• Source material
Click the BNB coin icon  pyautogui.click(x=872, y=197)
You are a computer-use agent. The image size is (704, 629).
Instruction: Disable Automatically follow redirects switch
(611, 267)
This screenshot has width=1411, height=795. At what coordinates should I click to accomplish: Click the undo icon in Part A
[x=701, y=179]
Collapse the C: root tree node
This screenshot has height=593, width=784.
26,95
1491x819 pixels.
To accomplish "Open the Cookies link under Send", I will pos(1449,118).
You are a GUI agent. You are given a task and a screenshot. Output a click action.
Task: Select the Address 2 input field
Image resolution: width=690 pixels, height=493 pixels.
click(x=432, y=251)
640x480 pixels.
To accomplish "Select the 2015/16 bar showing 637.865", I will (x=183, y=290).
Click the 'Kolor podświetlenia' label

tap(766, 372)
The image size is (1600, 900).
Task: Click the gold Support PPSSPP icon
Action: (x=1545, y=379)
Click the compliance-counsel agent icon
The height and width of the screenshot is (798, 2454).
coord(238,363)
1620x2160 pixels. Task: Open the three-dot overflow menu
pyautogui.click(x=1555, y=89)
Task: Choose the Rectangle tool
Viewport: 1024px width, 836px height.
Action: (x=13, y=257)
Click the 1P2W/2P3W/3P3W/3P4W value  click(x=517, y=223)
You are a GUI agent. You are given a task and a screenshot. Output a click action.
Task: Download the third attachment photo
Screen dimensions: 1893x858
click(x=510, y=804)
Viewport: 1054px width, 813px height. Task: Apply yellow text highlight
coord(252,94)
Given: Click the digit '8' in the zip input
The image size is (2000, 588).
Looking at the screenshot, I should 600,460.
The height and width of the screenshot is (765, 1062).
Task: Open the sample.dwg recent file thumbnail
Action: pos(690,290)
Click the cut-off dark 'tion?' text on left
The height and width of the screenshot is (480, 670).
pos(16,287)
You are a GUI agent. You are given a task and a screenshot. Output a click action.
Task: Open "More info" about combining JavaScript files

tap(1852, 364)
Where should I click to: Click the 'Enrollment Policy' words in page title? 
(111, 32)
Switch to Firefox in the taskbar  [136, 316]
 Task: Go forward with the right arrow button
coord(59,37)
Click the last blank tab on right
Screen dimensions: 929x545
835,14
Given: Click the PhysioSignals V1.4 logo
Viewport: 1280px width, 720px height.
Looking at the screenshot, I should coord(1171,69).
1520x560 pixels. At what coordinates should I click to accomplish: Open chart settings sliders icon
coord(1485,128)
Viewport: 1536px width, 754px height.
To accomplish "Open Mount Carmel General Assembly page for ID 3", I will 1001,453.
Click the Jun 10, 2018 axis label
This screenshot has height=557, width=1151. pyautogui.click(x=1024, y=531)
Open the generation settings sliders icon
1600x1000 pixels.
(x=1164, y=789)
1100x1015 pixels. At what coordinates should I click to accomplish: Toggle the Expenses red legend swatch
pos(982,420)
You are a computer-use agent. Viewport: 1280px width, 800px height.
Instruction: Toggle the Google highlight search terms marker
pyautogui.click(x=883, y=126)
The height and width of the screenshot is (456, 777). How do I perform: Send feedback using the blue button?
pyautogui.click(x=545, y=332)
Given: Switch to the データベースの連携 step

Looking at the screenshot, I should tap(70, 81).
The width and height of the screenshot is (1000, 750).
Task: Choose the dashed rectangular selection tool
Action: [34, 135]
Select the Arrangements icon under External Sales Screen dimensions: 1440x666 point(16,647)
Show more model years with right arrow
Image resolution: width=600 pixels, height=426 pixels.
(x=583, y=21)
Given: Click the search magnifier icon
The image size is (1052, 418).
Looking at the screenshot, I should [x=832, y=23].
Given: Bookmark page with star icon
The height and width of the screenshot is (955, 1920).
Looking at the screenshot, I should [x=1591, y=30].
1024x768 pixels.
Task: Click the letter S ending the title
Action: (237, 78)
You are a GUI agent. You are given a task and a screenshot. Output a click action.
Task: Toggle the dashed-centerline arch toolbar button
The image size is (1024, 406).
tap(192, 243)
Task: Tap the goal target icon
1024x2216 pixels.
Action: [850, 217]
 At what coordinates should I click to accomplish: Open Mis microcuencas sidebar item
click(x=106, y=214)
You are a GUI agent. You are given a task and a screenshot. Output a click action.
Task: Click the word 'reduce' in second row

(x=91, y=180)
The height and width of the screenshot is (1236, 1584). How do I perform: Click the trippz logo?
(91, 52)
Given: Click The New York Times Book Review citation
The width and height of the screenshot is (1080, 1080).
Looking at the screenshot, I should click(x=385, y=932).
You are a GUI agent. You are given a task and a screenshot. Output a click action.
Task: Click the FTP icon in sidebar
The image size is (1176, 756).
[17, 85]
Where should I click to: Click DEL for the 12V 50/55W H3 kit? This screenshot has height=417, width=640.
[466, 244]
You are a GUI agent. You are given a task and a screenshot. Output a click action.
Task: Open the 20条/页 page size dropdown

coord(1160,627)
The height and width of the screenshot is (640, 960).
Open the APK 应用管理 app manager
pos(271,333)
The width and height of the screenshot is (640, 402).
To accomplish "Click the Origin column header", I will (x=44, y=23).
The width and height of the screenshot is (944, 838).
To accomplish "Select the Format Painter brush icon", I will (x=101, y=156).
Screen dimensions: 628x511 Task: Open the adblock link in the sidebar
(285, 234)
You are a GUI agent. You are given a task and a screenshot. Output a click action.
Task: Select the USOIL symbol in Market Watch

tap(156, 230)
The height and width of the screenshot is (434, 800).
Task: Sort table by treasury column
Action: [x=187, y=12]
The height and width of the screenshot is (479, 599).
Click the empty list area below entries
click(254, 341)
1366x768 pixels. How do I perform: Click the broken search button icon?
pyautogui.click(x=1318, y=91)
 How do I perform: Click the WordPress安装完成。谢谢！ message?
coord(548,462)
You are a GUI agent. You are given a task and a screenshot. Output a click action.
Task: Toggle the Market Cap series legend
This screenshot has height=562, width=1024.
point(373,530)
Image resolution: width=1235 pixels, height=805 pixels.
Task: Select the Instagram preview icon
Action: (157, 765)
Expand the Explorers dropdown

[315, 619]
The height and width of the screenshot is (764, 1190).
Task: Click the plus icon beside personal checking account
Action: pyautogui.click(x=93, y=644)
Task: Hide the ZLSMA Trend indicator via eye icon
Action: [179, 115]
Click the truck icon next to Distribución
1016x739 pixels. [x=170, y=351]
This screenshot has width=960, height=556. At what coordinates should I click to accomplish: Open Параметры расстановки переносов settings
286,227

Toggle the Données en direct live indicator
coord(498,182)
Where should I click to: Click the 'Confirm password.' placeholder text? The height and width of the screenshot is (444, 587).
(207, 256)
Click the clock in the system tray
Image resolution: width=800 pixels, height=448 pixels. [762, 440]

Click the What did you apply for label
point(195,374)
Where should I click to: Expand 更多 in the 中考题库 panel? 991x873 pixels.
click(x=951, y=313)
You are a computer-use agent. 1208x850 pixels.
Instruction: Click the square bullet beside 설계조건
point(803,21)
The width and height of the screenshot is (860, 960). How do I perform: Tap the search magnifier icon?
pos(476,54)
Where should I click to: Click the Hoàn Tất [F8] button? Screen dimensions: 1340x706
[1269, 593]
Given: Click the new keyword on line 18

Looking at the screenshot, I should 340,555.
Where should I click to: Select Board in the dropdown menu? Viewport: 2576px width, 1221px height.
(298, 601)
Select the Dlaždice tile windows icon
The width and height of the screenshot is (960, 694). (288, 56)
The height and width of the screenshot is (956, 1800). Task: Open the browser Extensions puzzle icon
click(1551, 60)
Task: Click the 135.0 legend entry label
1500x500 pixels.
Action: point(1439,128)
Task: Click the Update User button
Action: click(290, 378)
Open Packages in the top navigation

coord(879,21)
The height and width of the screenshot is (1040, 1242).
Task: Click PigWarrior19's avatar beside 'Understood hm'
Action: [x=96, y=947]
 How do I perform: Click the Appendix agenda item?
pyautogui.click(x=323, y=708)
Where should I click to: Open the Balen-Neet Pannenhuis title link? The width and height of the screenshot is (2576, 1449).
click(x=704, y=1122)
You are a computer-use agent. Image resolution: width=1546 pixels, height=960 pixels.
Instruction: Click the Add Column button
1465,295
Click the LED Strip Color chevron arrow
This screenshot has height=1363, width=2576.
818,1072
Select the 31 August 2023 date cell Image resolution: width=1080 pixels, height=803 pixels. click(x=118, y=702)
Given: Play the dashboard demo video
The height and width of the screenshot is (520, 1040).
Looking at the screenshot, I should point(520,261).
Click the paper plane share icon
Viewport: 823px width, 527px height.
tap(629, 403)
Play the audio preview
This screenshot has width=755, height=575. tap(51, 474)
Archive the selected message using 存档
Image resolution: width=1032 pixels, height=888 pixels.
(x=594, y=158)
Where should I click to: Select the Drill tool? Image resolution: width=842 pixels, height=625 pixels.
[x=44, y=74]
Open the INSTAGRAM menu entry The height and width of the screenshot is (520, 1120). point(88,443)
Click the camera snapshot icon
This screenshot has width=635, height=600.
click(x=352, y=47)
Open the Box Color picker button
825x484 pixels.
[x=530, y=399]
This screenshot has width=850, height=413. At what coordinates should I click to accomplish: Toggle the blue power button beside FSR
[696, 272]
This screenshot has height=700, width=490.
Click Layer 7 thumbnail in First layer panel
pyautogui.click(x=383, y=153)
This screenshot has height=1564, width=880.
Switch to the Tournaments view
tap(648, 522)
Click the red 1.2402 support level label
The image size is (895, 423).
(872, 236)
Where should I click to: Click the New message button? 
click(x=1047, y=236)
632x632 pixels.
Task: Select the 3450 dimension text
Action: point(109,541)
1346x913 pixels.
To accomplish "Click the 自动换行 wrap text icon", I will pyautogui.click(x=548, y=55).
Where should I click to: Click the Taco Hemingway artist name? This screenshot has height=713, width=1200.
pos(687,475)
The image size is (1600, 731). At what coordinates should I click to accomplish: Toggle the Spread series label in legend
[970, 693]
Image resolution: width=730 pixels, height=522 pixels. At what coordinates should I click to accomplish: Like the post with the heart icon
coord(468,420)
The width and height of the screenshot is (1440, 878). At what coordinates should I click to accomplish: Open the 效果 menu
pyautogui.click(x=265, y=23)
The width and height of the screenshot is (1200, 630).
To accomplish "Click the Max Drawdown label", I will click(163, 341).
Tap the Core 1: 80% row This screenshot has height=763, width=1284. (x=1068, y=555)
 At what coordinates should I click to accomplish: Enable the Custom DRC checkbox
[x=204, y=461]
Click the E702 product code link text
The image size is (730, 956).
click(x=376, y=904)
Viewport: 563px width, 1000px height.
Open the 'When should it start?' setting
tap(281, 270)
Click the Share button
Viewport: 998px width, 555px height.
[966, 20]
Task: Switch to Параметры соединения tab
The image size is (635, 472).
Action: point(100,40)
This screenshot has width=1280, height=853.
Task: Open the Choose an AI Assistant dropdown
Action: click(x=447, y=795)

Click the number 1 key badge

• Your task
Pull each line holding "will" out of the listing.

• Written response
To accomplish "Open the Cookies link under Send", I will pos(1449,118).
To accomplish "Select the 2015/16 bar showing 637.865", I will (x=183, y=290).
To accomplish "Open Mount Carmel General Assembly page for ID 3", I will 1001,453.
To accomplish "Click the Origin column header", I will (x=44, y=23).
To accomplish "Select the Format Painter brush icon", I will (x=101, y=156).
To accomplish "Click the 自动换行 wrap text icon", I will pyautogui.click(x=548, y=55).
To accomplish "Click the Max Drawdown label", I will click(163, 341).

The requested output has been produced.